* Data to examine
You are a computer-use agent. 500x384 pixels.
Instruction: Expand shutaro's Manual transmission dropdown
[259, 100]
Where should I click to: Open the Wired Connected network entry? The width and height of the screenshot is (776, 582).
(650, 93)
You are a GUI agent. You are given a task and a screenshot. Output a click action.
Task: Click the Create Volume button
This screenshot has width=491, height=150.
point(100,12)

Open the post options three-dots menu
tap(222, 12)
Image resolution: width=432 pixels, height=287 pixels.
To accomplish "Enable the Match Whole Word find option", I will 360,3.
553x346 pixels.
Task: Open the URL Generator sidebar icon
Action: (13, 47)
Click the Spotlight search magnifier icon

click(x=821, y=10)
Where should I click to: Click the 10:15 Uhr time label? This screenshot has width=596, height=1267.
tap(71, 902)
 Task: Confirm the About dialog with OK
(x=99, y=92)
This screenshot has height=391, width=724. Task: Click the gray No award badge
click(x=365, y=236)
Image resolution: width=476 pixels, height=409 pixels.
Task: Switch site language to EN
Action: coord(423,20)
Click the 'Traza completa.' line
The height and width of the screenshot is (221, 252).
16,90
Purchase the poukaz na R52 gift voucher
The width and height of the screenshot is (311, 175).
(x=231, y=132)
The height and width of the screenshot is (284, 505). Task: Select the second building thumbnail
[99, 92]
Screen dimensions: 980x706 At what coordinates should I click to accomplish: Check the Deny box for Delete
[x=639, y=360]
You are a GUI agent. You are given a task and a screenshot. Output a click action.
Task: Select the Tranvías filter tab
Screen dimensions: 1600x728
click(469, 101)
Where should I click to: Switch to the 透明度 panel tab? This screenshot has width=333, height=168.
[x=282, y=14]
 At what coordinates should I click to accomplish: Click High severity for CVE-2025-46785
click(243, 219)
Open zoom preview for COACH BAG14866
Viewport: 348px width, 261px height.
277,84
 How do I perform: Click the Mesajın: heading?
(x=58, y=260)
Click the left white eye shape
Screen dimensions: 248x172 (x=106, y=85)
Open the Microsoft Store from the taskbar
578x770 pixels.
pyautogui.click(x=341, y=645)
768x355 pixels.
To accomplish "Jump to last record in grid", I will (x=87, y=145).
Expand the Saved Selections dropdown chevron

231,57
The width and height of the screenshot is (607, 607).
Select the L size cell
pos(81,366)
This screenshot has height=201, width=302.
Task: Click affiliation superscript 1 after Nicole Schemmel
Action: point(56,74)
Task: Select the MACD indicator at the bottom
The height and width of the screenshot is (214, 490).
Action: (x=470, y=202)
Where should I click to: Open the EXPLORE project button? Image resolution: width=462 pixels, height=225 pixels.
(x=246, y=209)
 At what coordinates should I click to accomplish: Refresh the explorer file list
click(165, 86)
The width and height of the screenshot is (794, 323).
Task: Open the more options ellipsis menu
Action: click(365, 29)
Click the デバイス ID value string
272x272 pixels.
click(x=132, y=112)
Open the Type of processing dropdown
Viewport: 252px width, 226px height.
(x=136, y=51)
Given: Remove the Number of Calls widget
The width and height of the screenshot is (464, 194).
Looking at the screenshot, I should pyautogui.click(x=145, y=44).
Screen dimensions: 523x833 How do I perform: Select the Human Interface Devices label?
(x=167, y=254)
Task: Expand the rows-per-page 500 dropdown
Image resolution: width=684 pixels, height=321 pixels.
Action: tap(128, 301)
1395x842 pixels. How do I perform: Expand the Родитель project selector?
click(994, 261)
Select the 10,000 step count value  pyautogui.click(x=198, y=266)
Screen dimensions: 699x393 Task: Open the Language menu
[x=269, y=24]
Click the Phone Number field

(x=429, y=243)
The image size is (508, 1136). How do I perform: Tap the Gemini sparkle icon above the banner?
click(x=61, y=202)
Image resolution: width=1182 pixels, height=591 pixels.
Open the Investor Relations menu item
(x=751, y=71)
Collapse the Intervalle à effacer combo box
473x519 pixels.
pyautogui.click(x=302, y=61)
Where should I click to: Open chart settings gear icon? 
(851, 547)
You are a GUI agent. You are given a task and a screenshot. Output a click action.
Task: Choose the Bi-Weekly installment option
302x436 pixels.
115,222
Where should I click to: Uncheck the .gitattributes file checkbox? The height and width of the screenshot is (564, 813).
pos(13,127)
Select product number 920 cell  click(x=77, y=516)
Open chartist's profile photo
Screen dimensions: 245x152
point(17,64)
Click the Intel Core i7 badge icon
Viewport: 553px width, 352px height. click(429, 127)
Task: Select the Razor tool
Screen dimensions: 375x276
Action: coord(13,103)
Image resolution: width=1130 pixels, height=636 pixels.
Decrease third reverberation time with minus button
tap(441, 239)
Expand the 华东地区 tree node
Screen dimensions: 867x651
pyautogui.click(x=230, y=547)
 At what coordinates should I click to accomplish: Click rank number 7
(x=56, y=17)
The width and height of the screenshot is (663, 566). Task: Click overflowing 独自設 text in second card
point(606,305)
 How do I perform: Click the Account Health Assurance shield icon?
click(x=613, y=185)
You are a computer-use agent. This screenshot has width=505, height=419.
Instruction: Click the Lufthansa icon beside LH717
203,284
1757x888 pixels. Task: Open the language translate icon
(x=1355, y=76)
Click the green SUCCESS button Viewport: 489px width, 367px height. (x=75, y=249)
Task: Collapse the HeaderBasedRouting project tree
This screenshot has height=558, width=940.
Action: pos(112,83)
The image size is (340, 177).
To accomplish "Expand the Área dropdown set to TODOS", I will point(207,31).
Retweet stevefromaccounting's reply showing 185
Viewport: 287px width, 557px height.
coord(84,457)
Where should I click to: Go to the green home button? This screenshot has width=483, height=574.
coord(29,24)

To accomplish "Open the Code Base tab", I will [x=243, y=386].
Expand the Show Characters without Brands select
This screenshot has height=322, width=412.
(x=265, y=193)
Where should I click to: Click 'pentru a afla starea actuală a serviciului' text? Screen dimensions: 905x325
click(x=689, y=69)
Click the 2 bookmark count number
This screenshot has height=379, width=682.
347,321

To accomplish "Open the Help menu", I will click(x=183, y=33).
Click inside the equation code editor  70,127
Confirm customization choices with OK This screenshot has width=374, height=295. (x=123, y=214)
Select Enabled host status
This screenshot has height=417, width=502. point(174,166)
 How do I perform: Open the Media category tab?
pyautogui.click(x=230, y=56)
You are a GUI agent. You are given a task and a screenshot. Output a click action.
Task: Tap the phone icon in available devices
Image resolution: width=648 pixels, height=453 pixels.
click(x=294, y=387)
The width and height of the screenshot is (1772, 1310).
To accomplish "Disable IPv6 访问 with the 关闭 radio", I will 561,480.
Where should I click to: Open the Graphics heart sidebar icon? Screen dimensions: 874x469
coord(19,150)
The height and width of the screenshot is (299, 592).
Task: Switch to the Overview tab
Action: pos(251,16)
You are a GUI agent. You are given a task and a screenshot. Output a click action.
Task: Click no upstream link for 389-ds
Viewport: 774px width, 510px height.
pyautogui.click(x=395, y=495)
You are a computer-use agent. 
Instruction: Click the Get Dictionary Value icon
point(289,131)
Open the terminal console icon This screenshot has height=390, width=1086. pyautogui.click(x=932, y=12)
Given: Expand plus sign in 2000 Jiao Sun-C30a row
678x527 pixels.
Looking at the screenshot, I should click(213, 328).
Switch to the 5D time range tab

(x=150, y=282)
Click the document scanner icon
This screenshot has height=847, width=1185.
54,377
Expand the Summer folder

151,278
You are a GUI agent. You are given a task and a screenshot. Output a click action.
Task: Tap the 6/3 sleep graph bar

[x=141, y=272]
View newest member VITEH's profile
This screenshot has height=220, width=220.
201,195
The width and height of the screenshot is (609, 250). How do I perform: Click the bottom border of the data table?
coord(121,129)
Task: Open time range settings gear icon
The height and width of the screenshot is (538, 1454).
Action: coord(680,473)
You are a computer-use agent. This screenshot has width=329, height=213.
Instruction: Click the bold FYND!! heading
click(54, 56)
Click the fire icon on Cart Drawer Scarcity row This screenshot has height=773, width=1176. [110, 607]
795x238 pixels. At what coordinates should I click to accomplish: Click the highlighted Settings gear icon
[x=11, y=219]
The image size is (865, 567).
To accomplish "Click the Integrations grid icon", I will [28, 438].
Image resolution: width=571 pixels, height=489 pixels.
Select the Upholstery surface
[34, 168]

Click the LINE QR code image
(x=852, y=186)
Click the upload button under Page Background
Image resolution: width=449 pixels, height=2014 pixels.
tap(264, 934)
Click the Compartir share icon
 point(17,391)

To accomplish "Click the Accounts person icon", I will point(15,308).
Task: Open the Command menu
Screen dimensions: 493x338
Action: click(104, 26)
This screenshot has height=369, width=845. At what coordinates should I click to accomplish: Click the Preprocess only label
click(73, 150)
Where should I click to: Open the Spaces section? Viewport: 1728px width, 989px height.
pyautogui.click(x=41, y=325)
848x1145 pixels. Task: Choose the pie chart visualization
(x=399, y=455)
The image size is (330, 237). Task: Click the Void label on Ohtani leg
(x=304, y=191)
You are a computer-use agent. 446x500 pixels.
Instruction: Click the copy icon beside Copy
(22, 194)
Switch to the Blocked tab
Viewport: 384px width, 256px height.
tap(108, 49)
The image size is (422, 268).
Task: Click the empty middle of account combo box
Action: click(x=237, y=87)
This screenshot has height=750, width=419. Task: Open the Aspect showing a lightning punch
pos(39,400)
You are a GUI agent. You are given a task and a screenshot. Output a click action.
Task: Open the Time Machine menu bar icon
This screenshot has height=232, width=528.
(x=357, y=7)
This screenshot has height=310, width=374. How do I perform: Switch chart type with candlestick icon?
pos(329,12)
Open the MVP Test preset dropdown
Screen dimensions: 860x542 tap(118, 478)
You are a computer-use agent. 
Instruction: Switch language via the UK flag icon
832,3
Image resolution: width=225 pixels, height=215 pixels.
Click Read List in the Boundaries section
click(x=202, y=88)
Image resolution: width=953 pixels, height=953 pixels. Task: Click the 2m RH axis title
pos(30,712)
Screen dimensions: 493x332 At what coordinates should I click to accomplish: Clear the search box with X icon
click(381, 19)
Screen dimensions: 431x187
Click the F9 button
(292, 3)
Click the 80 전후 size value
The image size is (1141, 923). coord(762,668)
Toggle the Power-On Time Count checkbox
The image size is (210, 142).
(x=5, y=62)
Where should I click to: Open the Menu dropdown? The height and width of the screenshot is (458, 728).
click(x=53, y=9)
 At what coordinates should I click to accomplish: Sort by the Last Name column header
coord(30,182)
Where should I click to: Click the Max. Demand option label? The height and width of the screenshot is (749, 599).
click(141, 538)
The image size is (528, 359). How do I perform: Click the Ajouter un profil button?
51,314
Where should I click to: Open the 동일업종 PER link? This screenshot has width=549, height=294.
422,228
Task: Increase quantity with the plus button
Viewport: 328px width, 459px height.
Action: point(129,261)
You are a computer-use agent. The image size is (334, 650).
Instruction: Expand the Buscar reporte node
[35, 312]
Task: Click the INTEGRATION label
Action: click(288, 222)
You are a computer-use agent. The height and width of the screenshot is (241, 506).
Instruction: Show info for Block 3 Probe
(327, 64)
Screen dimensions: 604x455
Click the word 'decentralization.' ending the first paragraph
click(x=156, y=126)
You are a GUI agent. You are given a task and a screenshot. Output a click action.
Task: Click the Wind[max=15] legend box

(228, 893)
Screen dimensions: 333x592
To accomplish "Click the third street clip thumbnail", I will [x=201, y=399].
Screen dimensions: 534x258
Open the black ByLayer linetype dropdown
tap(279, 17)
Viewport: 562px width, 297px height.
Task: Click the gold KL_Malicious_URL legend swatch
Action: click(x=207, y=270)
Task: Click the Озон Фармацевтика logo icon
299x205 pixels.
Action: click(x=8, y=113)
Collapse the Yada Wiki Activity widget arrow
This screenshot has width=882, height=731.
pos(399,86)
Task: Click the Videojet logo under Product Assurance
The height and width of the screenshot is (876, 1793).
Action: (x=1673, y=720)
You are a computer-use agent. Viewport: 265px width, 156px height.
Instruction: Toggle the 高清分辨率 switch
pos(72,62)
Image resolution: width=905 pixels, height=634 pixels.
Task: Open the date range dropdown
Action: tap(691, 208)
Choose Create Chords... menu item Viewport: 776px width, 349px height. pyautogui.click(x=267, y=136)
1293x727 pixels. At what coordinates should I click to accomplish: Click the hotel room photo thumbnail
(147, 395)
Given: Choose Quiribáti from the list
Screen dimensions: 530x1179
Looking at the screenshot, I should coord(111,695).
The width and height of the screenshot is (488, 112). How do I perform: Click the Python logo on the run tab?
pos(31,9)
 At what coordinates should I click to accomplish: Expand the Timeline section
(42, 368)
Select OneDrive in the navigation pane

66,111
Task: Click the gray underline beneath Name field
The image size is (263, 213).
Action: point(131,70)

* Task prompt
Return exactly, please, the lines of the material from the first one down to and including the line where "Image resolution: width=432" appears.

* Answer section
You are a computer-use agent. 500x384 pixels.
Instruction: Expand shutaro's Manual transmission dropdown
[259, 100]
Where should I click to: Open the Wired Connected network entry? The width and height of the screenshot is (776, 582).
(650, 93)
You are a GUI agent. You are given a task and a screenshot. Output a click action.
Task: Click the Create Volume button
This screenshot has width=491, height=150.
point(100,12)

Open the post options three-dots menu
tap(222, 12)
Image resolution: width=432 pixels, height=287 pixels.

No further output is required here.